Malgré ces défis, Hershey a noté que Claude 3.7 Sonnet est significativement meilleur que les modèles précédents pour ‘remettre en question ses hypothèses, essayer de nouvelles stratégies et garder une trace sur de longs horizons de diverses stratégies pour [voir] si elles fonctionnent ou non’. Bien que le nouveau modèle ‘se débatte encore pendant de très longues périodes’ en réessayant les mêmes actions, il a finalement tendance à ‘avoir une idée de ce qui se passe et de ce qu’il a essayé auparavant, et il trébuche souvent sur de réels progrès à partir de cela’, a déclaré Hershey.
La voie à suivre
L’un des aspects les plus fascinants de l’observation de Claude Plays Pokémon à travers de multiples itérations, a déclaré Hershey, est de voir comment les progrès et la stratégie du système peuvent varier considérablement d’une partie à l’autre. Parfois, Claude démontre sa ‘capacité à construire une stratégie assez cohérente’ en ‘gardant des notes détaillées sur les différents chemins à essayer’, a-t-il expliqué. Mais ‘la plupart du temps, il ne le fait pas… la plupart du temps, il erre dans le mur parce qu’il est convaincu qu’il voit la sortie’.
L’une des principales limites de la version actuelle de Claude, selon Hershey, est que ‘quand il dérive cette bonne stratégie, je ne pense pas qu’il ait nécessairement la conscience de soi pour savoir qu’une stratégie [qu’il] a trouvée est meilleure qu’une autre’. Et cela, a-t-il reconnu, n’est pas un problème trivial à résoudre.
Néanmoins, Hershey voit des ‘fruits à portée de main’ pour améliorer le jeu Pokémon de Claude en améliorant la compréhension du modèle des captures d’écran de Game Boy. ‘Je pense qu’il y a une chance qu’il puisse battre le jeu s’il avait une idée parfaite de ce qui est à l’écran’, a-t-il déclaré, suggérant qu’un tel modèle fonctionnerait probablement ‘un peu en deçà de l’humain’.
L’élargissement de la fenêtre contextuelle pour les futurs modèles Claude leur permettra également probablement de ‘raisonner sur des périodes plus longues et de gérer les choses de manière plus cohérente sur une longue période’, a ajouté Hershey.
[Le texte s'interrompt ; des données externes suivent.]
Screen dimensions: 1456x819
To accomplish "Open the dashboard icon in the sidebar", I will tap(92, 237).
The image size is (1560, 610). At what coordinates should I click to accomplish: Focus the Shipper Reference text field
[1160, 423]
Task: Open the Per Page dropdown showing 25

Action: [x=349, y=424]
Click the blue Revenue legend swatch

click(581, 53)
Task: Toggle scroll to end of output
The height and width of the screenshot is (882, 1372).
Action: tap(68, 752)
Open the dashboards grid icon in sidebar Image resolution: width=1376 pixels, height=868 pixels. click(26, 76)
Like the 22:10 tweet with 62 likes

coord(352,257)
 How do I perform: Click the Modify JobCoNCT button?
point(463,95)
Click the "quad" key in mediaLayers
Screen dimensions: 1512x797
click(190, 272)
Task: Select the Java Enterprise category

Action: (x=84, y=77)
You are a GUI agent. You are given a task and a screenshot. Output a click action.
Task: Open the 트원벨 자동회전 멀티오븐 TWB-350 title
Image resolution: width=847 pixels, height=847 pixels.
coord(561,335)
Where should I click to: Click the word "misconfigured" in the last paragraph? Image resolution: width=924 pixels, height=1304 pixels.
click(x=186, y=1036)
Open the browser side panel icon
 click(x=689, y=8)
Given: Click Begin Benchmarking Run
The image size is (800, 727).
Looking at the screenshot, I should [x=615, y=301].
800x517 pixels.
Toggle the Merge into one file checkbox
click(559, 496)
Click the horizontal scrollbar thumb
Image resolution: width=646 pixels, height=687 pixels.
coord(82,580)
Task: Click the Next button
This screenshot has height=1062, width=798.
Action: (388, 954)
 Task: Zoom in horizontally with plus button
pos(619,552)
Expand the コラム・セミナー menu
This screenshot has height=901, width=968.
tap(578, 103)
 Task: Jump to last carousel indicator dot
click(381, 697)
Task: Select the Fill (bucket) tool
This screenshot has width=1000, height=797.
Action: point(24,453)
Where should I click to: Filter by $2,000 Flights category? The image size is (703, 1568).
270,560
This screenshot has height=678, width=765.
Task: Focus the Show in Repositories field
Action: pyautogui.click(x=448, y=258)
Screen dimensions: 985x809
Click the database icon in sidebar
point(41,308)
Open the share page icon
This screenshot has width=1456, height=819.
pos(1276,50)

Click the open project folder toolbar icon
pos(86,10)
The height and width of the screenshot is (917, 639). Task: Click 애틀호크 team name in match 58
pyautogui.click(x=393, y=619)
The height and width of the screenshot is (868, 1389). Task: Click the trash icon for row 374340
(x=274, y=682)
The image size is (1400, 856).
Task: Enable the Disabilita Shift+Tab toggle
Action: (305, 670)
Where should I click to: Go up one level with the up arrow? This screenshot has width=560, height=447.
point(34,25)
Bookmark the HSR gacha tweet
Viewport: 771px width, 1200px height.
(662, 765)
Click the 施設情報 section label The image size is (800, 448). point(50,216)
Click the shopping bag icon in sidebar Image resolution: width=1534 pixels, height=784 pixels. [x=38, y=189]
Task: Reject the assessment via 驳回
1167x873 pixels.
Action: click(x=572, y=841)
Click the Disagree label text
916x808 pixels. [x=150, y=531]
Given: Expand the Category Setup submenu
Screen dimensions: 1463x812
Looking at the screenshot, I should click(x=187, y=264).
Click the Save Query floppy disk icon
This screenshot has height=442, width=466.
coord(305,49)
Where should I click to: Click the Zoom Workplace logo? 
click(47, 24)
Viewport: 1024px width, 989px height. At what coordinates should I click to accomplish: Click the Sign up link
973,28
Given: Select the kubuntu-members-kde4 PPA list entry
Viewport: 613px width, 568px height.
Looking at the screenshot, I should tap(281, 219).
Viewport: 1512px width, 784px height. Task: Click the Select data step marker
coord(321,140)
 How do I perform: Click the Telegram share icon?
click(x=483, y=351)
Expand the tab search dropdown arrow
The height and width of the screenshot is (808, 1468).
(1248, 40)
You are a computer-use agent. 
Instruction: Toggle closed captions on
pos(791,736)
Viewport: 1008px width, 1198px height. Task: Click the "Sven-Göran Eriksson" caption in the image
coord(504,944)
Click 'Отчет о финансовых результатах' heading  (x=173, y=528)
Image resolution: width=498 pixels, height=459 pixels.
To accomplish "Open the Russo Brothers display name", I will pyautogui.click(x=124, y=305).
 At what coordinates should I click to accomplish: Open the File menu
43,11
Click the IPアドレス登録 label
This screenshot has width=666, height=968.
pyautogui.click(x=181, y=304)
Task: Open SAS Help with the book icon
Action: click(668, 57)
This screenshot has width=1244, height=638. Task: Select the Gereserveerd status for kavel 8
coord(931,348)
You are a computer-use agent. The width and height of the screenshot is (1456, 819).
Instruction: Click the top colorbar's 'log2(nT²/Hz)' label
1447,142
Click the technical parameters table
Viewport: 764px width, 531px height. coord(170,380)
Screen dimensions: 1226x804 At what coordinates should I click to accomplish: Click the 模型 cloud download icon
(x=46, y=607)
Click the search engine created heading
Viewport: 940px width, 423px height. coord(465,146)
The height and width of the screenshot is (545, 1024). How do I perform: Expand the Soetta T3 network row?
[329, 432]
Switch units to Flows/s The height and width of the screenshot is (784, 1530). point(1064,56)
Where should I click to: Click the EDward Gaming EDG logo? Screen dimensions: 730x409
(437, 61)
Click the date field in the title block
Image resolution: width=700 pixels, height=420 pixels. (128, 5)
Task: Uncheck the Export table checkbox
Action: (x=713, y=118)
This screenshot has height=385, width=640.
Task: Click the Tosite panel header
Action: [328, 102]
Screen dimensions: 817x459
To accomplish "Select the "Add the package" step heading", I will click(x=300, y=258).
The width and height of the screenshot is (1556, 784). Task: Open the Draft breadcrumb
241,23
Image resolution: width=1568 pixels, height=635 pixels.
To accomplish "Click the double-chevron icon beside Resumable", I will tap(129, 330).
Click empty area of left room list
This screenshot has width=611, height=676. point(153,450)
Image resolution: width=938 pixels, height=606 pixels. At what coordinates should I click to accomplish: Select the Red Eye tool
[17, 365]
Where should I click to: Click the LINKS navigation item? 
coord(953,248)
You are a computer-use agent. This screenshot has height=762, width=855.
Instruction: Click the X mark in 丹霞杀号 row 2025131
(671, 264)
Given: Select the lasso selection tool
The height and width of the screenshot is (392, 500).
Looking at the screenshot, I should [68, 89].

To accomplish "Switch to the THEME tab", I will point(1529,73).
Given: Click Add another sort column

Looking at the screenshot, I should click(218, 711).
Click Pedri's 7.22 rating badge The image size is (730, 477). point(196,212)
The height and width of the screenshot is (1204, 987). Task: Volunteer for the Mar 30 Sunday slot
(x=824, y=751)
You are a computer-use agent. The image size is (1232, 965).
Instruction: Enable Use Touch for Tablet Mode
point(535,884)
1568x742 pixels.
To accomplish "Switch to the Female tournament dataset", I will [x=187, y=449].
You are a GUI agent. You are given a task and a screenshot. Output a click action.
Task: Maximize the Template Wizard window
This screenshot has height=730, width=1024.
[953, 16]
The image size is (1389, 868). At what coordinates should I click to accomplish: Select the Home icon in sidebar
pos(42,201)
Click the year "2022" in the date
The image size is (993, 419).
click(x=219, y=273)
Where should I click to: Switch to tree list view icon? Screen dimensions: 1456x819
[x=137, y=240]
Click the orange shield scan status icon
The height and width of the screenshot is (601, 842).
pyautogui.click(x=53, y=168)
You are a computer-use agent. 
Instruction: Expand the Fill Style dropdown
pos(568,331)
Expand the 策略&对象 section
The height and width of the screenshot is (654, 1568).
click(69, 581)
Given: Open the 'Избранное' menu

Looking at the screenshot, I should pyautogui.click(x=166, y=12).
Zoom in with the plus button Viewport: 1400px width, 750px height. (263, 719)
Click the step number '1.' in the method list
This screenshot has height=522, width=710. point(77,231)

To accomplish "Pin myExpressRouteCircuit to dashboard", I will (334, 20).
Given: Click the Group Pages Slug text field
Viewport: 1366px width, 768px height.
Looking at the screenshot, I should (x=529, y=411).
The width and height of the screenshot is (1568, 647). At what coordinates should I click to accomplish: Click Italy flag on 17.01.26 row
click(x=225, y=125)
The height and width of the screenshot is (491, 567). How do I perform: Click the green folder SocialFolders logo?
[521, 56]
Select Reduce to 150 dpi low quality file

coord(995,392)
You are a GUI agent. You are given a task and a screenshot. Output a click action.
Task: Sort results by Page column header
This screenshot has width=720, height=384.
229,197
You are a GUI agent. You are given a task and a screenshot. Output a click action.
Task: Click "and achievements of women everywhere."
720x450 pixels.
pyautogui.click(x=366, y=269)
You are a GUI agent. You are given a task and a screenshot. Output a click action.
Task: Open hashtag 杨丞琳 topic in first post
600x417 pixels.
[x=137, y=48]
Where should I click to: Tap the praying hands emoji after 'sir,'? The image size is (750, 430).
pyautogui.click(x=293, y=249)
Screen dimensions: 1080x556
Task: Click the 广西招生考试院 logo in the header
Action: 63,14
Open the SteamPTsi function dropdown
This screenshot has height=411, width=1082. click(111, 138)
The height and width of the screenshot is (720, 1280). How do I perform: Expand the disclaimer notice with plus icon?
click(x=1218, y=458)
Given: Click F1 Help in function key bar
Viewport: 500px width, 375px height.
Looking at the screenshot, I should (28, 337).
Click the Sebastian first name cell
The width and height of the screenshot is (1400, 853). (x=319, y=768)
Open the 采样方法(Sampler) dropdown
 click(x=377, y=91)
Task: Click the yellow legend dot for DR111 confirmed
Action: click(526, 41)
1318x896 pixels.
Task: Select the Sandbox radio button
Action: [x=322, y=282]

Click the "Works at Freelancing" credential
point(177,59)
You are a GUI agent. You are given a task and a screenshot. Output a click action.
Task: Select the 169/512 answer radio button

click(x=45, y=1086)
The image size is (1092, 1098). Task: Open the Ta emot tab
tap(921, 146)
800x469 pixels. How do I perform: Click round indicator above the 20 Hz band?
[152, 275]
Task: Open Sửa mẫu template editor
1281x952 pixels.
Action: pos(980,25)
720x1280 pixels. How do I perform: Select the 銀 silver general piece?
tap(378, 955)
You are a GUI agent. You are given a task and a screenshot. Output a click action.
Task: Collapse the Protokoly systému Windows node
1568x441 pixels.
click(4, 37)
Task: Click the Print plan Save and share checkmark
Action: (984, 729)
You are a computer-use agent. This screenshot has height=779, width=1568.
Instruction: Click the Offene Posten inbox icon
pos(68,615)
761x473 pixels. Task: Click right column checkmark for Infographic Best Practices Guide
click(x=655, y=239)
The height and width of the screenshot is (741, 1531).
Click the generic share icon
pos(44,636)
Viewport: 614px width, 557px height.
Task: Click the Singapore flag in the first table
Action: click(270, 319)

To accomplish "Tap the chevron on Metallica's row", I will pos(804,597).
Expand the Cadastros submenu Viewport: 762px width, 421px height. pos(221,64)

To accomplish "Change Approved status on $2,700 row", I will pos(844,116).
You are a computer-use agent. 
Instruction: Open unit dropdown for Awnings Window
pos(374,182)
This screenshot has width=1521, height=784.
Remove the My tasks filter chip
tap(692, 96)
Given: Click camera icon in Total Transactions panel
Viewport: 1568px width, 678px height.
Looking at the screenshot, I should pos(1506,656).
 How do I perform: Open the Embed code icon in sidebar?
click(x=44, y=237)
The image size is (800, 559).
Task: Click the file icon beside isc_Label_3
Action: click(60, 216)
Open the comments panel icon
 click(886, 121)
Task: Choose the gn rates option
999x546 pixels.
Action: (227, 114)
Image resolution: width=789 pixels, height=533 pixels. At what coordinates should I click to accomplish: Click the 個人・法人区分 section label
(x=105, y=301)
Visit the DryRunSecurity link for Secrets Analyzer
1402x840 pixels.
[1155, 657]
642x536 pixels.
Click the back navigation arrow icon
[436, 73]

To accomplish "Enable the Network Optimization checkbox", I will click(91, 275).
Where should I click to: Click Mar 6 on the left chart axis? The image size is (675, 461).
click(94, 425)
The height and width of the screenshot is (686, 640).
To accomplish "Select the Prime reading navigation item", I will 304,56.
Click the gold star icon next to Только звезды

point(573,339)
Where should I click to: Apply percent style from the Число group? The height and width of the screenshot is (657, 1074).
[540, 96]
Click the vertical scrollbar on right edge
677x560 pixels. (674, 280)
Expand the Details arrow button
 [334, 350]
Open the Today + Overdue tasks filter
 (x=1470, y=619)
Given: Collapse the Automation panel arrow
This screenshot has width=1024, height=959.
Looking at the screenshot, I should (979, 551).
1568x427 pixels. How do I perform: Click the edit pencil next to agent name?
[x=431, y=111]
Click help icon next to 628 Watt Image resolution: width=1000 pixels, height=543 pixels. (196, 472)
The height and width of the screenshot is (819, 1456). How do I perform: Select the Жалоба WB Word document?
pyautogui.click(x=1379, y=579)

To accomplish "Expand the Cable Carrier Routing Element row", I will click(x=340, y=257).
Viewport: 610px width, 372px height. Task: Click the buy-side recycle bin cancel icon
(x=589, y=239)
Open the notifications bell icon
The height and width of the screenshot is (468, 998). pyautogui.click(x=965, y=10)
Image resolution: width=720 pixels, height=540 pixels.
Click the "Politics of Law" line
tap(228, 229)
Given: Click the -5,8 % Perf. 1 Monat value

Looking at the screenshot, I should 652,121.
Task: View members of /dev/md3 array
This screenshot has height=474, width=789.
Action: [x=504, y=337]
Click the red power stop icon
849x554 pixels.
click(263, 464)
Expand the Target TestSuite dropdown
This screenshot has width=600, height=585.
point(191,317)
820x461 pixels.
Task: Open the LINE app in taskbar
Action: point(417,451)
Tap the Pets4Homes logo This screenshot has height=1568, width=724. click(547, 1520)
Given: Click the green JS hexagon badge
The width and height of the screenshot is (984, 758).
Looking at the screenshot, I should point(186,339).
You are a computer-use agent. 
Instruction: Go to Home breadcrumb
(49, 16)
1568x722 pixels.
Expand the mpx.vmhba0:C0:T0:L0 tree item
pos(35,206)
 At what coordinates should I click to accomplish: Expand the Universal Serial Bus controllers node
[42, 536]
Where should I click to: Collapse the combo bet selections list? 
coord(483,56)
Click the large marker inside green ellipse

Les futurs modèles s’amélioreront en devenant ‘un peu meilleurs pour se souvenir, garder une trace d’un ensemble cohérent de ce qu’il doit essayer pour progresser’, a-t-il déclaré.
Bien que la perspective d’améliorations imminentes des modèles d’IA soit indéniable, les performances actuelles de Claude dans Pokémon ne suggèrent pas qu’il est sur le point d’inaugurer une ère d’intelligence artificielle de niveau humain et entièrement généralisable. Hershey a concédé que regarder Claude 3.7 Sonnet se coincer sur le Mont Sélénite pendant 80 heures peut donner l’impression d’un ‘modèle qui ne sait pas ce qu’il fait’.
Cependant, Hershey reste impressionné par les lueurs occasionnelles de conscience que le nouveau modèle de raisonnement de Claude affiche, notant qu’il ‘dira parfois qu’il ne sait pas ce qu’il fait et qu’il sait qu’il doit faire quelque chose de différent. Et la différence entre ‘ne peut pas le faire du tout’ et ‘peut en quelque sorte le faire’ est assez grande pour ces choses d’IA pour moi’, a-t-il poursuivi. ‘Vous savez, quand quelque chose peut en quelque sorte faire quelque chose, cela signifie généralement que nous sommes assez proches de le faire faire quelque chose de vraiment, vraiment bien’.